The issue I have been pondering in my head more and more lately is the pain the butt it is to actually get your movie collection into something like ANT, XBMC, or BOXEE. Everyone has a different method to try to auto parse the file names to know what the correct IMDB site to goto is.

I question the legality of a project like this, but Music Brainz is doing something exactly like what I want, but for music. Create a public / social database of the hash of a file pointing to its IMDB page. It would be dead simple to write, and once the project gets going it would theoretically be self sufficient. What are your thoughts ideas?

Post by **antp** » 2009-05-15 16:43:47

It could be a good idea indeed... but who would manage that database? I guess I would have to host one? Or is there already a public database for that, like FreeDB for Audio CDs?
And computing the hash of large video files takes some time, no?

mjs7231 · Post by **mjs7231** » 2009-05-22 03:19:49

Hashing large files does take some time, but I bet you can get away without hashing the entire file, and perhaps only the first few megabytes. We're not going for data integrity, just a quick and easy method to say this file relates to this row in the database.

A database would need to be hosted someplace. I wouldn't mind setting one up. I was thinking of making it as open as possible, maybe something like openVideoDB.info or something silly like that.

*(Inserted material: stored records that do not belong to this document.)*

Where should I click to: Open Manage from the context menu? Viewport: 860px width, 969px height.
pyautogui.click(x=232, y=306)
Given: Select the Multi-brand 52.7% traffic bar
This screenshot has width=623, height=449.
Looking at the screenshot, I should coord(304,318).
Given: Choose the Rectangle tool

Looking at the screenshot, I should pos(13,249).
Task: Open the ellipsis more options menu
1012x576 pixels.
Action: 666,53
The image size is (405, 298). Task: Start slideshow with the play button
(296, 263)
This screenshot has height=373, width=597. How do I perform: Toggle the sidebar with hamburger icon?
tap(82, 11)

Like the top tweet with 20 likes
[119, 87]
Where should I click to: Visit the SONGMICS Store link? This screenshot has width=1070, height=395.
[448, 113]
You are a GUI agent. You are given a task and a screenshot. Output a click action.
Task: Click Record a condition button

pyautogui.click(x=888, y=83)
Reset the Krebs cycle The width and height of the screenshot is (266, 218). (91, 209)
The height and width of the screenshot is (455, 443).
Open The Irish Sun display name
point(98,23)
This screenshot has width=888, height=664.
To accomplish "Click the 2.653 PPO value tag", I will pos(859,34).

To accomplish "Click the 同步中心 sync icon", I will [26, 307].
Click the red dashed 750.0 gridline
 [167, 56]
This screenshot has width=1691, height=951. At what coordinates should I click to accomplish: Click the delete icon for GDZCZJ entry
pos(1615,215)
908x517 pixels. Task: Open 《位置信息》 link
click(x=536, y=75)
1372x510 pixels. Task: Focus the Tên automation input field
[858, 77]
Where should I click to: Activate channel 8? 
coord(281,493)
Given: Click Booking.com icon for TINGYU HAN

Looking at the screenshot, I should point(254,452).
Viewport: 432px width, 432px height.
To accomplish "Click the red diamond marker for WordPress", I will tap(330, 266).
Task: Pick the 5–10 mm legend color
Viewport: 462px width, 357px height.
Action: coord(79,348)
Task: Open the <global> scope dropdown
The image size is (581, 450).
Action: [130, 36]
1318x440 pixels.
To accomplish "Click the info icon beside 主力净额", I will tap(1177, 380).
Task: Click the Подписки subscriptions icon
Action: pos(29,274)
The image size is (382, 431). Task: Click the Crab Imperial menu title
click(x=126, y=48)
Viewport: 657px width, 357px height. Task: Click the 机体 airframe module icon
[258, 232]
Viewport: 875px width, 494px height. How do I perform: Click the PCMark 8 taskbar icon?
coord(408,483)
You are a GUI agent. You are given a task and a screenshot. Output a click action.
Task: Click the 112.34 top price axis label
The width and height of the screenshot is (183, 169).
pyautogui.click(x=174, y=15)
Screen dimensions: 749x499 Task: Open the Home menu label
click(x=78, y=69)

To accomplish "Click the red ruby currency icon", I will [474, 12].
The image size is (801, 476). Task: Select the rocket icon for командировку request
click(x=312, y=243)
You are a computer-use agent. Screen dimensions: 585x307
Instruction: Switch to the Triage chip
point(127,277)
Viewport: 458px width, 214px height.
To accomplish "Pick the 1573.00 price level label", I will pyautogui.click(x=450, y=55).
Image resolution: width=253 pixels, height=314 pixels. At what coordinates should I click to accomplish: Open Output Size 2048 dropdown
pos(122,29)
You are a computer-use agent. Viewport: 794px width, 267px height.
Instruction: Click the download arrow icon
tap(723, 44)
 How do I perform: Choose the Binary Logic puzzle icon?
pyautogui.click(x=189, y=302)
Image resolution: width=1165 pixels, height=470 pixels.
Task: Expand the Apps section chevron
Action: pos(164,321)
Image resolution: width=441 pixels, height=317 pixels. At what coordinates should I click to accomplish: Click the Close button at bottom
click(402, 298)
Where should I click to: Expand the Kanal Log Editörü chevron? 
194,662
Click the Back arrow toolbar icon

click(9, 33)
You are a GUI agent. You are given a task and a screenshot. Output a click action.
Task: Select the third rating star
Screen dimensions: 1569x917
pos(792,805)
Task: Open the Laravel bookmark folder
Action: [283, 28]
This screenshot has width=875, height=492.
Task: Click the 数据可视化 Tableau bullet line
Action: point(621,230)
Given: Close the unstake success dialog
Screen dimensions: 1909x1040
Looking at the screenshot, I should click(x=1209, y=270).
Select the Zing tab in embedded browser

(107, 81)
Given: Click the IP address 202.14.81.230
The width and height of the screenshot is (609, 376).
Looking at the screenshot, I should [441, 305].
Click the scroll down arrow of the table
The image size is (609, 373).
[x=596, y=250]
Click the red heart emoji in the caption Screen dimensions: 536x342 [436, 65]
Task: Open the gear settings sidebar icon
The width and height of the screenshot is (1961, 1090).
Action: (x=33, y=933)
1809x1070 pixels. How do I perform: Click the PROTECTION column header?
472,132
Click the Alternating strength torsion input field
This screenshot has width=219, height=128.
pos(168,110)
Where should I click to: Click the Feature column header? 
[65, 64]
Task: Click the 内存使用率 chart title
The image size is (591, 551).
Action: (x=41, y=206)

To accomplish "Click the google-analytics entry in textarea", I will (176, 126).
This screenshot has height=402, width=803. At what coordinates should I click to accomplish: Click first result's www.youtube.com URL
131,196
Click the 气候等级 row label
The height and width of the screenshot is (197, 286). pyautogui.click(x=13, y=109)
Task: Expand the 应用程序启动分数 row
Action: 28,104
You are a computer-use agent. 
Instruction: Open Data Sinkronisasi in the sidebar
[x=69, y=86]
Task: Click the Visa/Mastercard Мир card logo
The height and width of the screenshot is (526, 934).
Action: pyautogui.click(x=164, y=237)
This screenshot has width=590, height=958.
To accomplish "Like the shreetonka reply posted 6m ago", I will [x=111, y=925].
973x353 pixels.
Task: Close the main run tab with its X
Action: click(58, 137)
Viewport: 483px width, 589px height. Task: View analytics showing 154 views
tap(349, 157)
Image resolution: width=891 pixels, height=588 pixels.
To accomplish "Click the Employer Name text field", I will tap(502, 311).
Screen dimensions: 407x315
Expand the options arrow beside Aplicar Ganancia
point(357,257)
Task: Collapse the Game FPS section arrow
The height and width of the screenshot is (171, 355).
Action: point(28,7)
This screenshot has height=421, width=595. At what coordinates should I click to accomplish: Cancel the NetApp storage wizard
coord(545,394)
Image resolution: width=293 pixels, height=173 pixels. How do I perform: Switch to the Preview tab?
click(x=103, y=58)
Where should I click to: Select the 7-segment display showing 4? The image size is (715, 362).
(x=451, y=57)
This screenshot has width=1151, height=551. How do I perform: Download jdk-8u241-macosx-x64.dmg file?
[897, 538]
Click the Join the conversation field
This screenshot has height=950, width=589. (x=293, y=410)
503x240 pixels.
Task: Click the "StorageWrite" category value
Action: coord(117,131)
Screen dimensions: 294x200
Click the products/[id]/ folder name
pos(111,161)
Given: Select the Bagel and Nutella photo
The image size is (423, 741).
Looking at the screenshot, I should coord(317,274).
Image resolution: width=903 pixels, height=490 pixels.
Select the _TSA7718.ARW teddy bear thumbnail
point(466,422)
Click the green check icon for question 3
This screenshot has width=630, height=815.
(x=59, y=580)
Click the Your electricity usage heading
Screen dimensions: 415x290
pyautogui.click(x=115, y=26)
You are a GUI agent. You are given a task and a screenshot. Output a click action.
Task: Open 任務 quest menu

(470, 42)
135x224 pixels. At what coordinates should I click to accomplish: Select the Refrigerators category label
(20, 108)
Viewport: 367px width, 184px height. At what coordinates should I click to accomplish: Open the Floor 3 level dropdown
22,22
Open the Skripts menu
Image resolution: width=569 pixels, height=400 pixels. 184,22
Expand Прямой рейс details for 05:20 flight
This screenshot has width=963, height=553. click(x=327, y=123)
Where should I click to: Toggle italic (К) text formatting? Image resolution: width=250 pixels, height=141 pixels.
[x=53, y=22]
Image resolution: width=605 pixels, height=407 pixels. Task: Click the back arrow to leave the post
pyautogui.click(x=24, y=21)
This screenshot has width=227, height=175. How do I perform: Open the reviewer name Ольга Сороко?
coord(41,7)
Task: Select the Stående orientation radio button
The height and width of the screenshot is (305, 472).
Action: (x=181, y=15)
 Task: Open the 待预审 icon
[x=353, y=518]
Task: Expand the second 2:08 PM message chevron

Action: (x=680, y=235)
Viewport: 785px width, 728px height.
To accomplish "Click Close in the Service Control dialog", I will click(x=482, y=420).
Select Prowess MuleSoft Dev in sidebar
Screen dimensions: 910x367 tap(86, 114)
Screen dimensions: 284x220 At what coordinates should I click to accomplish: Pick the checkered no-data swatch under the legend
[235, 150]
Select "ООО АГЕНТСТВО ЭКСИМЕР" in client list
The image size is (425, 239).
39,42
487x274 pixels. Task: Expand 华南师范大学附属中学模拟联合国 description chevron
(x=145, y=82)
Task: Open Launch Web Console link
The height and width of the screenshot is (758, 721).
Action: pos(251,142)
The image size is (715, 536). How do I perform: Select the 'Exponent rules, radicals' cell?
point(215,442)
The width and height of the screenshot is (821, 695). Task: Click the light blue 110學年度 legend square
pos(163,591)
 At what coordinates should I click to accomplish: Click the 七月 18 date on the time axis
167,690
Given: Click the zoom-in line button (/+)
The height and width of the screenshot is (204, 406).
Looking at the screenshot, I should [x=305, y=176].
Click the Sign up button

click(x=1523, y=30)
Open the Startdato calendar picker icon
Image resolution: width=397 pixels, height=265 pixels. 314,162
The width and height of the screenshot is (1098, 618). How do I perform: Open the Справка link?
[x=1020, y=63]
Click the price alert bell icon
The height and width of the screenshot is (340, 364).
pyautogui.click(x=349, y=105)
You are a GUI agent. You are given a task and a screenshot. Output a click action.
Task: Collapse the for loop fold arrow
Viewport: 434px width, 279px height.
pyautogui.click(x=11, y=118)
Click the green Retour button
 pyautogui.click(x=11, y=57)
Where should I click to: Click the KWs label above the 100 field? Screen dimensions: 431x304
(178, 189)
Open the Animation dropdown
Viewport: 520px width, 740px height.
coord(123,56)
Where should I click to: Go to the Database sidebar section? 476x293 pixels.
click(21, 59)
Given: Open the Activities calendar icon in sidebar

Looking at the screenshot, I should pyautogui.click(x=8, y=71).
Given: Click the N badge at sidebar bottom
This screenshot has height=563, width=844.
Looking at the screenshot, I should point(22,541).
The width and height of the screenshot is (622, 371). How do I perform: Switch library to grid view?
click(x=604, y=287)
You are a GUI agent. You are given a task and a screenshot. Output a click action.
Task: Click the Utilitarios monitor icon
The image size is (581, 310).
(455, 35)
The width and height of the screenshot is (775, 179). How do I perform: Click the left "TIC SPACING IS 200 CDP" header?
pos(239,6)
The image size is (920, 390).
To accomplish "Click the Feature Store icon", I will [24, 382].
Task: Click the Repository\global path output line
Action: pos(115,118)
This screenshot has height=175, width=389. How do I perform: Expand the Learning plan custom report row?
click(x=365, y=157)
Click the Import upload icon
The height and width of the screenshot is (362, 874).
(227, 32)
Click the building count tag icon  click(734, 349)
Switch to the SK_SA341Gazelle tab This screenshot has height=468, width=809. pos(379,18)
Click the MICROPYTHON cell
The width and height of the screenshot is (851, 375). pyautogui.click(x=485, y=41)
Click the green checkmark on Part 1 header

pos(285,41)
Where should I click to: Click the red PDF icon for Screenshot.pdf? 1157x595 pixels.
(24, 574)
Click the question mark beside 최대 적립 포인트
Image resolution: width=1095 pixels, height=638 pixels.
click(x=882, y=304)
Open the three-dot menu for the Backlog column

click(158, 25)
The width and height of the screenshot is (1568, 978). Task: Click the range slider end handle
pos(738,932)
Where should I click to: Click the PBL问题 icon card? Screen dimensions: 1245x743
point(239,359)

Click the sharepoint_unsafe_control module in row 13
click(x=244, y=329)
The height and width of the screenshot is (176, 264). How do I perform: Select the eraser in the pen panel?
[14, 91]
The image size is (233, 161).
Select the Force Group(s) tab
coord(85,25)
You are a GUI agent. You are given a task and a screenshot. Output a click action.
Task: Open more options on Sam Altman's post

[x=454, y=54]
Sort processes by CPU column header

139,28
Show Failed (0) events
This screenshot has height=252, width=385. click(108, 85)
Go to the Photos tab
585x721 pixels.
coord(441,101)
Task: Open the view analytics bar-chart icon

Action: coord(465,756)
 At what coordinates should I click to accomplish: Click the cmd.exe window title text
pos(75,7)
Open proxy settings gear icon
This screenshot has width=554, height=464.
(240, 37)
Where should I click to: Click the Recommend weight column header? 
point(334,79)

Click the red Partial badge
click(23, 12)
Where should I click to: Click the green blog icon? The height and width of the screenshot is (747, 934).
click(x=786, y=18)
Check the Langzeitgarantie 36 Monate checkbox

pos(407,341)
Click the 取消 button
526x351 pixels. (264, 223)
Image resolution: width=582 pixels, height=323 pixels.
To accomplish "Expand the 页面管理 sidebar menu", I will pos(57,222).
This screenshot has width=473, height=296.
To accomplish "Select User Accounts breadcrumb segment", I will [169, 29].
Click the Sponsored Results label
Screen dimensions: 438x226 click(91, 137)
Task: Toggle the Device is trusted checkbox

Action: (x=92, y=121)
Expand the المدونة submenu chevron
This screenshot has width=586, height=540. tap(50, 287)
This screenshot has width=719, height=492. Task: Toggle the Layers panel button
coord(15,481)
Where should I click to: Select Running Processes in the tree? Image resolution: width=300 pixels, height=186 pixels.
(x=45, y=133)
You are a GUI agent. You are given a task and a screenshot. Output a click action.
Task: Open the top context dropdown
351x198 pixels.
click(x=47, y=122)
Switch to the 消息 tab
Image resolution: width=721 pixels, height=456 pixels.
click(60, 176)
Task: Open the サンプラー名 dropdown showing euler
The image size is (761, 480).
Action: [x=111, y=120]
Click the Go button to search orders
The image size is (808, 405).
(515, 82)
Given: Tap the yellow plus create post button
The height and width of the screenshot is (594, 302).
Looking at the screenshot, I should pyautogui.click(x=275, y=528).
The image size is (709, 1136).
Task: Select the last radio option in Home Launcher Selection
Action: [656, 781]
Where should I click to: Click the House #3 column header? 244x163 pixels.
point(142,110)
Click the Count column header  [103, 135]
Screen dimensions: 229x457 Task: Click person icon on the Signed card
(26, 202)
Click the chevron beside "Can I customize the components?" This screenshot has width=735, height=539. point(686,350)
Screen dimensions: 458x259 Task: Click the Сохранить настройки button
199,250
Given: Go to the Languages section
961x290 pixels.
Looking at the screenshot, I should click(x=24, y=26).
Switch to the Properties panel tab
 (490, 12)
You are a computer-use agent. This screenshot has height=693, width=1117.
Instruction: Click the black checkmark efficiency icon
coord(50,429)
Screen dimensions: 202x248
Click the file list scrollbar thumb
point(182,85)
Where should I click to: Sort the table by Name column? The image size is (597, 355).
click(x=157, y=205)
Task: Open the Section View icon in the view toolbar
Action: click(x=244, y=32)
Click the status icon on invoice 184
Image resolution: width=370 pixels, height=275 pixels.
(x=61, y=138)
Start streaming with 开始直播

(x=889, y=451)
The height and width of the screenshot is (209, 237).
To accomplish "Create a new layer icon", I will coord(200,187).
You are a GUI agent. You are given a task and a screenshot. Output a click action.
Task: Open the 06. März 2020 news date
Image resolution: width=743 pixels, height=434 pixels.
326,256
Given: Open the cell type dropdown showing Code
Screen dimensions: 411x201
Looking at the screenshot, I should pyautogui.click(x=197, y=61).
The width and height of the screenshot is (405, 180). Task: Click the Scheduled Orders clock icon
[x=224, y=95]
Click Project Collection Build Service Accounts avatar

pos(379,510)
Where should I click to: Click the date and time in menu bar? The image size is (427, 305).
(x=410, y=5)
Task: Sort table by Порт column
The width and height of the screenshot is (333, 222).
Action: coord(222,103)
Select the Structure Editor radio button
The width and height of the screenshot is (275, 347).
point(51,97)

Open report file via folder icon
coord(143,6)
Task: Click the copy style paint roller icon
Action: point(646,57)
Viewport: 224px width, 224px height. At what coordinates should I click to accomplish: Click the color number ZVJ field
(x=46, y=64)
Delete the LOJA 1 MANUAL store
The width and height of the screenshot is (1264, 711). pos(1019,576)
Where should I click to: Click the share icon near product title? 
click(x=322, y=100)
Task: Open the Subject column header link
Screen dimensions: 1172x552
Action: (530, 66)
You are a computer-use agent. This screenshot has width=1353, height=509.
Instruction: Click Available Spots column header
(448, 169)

Write a quick and dirty API to access the hashes along with the IMDB links, and some mechanism to make sure no one trashes it. Probably backing up once a day would be good enough. Perhaps a voting system where people can flag bad matches. And then stop, keep it simple.

bonienl · Post by **bonienl** » 2009-05-22 07:59:55

This sounds like an excellent idea to me, if it can be extended to other online movie databases as well.

Not everyone will be using IMDB and use their localized version instead. E.g. I am using 'moviemeter.nl'

Not sure if I am asking too much now

Post by **antp** » 2009-05-22 11:29:38

Sounds like a good idea... if only I had time to make all that

mjs7231 · Post by **mjs7231** » 2009-05-23 05:05:30

Yea,

It'll obviously need some method to extend to any service someone is using and thats where it gets complicated. However, it might be able to be simple if you consider all the other sites an addition..

For example:
Table 1 has columns: hash, movie_index, votes
Table 2 has columns: movie_index, title, year, sites

So the scenario would be as follows:
1.) I load some client app that hashes my movie and looks it up in the database.
2.) If its found, we're done.. we know what it is.
3.) If its not found, I use whatever script ant has to pull the movie information, but the main key is we only care about the final link and site name its pulled from.
4.) If there's more than 1 result the user much choose (as they do now in ant).
5.) User selects the movie, and the hash entry is added to Table 1, and the movie info added to Table 2.

The votes column can be used to validate, say we need at least 5 people to agree some file relates to a movie before we say its accurate.

Maybe I'll start a google-code project to launch this and get started, it all seems so simple, but I know we'll hit snags along the way.